-- Supplied text --
*-*-*

By Lisa Spodak ([email protected])
Provided by WorldNow
I said something to my friends this week that I hadn’t really consciously acknowledged until the words were out of my mouth – I’m embarrassed to go back to the gym.
One of my friends pointed out that when I first started to lose weight, I was much heavier than I am now. And that’s true. But, even though I’m 50 pounds lighter now, it feels different because I’m also 50 pounds heavier than I was a year ago. And as much as I keep clinging to the positive side of keeping off 50 pounds, I also feel like a bit of a failure.
It’s been about five months since I stopped going to the gym regularly. I hurt my ankle and knee in April during one of my breast cancer walks and just never got back in the groove afterwards. The first thing I dropped was my Urban Rebounding trampoline classes, since I was worried that the bouncing would aggravate my injuries. And since I was doing all sorts of training walks, I ditched my sessions on the treadmill. After that, my participation in other classes just faded away.
Then, a few weeks ago, I realized just how long it had been.
I’ve started working out with my personal trainer again, and while it’s a little discouraging that things are more difficult than they were six months ago, it’s also felt good. But the big thing is that I know I need to start going on my own and picking up classes again. I need to feel comfortable and motivated at the gym, but it’s been so difficult to take the first step when I don’t have an appointment to keep.
I was actually a little relieved after talking to my friends because one of them was having similar feelings to mine. He had also “fallen off the bandwagon” and was embarrassed about going back to the gym. But, last week, he did it. And he said it was great. The instructor was supportive, the familiar faces in the class were just as friendly, and it felt good to bounce and sweat again.

*-*-*

Reproduce word for word the portion of the essay on returning to the gym between "It’s been about" and "just faded away.", inclusive.

*-*-*

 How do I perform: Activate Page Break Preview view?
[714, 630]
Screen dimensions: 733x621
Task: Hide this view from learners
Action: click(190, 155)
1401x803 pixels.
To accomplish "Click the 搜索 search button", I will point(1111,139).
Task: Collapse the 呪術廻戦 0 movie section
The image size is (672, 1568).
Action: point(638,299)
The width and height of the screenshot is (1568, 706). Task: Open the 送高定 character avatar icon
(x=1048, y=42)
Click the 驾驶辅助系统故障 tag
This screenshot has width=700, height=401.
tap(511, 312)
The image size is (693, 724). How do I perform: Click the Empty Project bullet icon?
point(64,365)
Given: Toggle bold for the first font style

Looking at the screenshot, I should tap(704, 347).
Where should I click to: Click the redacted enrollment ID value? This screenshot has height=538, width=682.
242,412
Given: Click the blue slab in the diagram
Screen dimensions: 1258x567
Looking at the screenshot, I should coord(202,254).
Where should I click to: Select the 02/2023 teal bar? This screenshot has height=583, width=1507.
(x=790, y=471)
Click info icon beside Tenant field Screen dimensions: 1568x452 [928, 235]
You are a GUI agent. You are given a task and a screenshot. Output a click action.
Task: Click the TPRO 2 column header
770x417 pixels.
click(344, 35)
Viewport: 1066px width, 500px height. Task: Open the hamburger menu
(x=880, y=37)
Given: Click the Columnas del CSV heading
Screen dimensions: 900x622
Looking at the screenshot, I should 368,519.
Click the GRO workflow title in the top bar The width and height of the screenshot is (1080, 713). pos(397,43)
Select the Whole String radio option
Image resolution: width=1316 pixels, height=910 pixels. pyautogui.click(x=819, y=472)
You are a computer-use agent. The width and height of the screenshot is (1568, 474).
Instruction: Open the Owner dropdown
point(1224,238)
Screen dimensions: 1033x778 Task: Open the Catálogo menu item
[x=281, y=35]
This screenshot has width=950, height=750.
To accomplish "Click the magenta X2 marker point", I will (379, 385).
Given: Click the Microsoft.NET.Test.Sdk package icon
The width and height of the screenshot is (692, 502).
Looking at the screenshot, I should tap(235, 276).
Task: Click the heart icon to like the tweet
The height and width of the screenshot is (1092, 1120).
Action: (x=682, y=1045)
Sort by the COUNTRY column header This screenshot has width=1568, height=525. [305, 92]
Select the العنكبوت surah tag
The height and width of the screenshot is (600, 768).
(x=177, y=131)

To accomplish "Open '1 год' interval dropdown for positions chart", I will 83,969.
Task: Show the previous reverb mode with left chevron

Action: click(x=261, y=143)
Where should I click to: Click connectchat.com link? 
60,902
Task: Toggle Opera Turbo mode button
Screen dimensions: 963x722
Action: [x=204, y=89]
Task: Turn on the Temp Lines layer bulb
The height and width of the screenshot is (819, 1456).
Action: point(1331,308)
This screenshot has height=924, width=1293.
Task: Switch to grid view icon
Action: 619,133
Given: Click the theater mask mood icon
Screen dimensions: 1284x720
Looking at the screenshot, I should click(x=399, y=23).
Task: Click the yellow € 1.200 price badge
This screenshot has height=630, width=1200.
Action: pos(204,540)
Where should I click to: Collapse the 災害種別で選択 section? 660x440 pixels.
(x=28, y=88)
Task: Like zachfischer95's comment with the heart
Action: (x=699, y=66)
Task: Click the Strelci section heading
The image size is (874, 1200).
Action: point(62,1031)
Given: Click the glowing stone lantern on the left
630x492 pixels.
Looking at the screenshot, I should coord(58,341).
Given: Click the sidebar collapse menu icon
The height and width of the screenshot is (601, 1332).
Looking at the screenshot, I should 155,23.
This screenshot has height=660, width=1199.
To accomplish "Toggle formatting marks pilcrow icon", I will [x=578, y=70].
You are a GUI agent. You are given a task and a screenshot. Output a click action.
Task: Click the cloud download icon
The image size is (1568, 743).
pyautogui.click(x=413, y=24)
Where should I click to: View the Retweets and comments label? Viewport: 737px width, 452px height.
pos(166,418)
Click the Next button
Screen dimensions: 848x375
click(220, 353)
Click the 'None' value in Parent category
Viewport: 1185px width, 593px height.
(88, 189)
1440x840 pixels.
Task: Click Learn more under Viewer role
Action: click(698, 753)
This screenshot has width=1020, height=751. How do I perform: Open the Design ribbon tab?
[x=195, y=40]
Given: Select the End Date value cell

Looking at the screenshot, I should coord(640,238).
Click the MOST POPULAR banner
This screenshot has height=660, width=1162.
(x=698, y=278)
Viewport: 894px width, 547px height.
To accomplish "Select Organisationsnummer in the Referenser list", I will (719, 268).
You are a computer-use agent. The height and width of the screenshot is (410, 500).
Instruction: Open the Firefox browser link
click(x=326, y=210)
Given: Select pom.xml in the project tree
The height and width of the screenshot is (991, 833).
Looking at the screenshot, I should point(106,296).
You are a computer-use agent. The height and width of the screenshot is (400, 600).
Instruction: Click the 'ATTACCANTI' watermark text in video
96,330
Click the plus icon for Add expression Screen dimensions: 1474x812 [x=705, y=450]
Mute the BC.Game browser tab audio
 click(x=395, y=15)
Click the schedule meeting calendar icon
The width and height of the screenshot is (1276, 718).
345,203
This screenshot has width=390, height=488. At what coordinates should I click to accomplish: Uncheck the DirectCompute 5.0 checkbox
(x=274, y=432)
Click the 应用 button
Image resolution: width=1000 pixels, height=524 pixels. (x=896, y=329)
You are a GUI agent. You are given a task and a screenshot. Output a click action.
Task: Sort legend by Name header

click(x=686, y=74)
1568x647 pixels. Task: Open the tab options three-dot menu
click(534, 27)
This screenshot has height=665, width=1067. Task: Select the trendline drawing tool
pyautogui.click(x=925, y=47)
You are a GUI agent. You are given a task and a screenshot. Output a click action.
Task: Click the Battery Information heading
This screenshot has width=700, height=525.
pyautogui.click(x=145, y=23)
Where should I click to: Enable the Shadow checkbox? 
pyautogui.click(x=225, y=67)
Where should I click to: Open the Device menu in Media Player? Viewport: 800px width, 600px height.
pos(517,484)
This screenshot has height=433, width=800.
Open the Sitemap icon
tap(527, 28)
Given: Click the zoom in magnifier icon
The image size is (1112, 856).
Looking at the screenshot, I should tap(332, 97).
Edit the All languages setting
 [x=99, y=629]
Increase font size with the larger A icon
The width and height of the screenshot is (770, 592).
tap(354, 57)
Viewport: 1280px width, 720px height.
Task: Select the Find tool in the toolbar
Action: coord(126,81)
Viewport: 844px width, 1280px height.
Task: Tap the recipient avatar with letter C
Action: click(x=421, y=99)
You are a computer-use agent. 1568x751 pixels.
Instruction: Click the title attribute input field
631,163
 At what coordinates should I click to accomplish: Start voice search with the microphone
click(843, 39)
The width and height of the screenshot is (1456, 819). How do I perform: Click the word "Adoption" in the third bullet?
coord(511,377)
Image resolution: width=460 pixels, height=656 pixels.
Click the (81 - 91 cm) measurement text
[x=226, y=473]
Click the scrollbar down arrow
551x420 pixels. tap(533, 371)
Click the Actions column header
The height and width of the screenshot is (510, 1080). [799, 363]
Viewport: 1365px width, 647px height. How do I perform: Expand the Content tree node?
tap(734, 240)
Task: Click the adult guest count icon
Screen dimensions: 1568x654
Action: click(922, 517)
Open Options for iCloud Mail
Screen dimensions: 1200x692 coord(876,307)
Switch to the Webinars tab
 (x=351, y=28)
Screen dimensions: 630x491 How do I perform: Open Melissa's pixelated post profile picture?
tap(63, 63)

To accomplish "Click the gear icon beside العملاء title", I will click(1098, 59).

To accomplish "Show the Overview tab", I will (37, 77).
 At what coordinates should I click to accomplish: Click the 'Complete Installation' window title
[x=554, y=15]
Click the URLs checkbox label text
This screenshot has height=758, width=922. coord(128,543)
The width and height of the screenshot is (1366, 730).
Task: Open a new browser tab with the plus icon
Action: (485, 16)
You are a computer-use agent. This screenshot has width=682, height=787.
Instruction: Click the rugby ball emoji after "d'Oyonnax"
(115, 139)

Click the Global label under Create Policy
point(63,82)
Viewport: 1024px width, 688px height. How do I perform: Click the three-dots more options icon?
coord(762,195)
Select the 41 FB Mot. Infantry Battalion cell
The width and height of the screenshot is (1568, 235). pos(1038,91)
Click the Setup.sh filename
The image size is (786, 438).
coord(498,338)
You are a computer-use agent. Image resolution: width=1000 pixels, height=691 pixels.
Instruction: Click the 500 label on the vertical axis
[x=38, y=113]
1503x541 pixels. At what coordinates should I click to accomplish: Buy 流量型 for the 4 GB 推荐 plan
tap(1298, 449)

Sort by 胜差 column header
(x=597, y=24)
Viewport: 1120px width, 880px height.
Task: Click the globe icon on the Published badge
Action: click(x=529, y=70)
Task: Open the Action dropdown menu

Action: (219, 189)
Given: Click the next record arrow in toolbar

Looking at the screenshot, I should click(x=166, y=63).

*-*-*

-- Answer to this task --
It’s been about five months since I stopped going to the gym regularly. I hurt my ankle and knee in April during one of my breast cancer walks and just never got back in the groove afterwards. The first thing I dropped was my Urban Rebounding trampoline classes, since I was worried that the bouncing would aggravate my injuries. And since I was doing all sorts of training walks, I ditched my sessions on the treadmill. After that, my participation in other classes just faded away.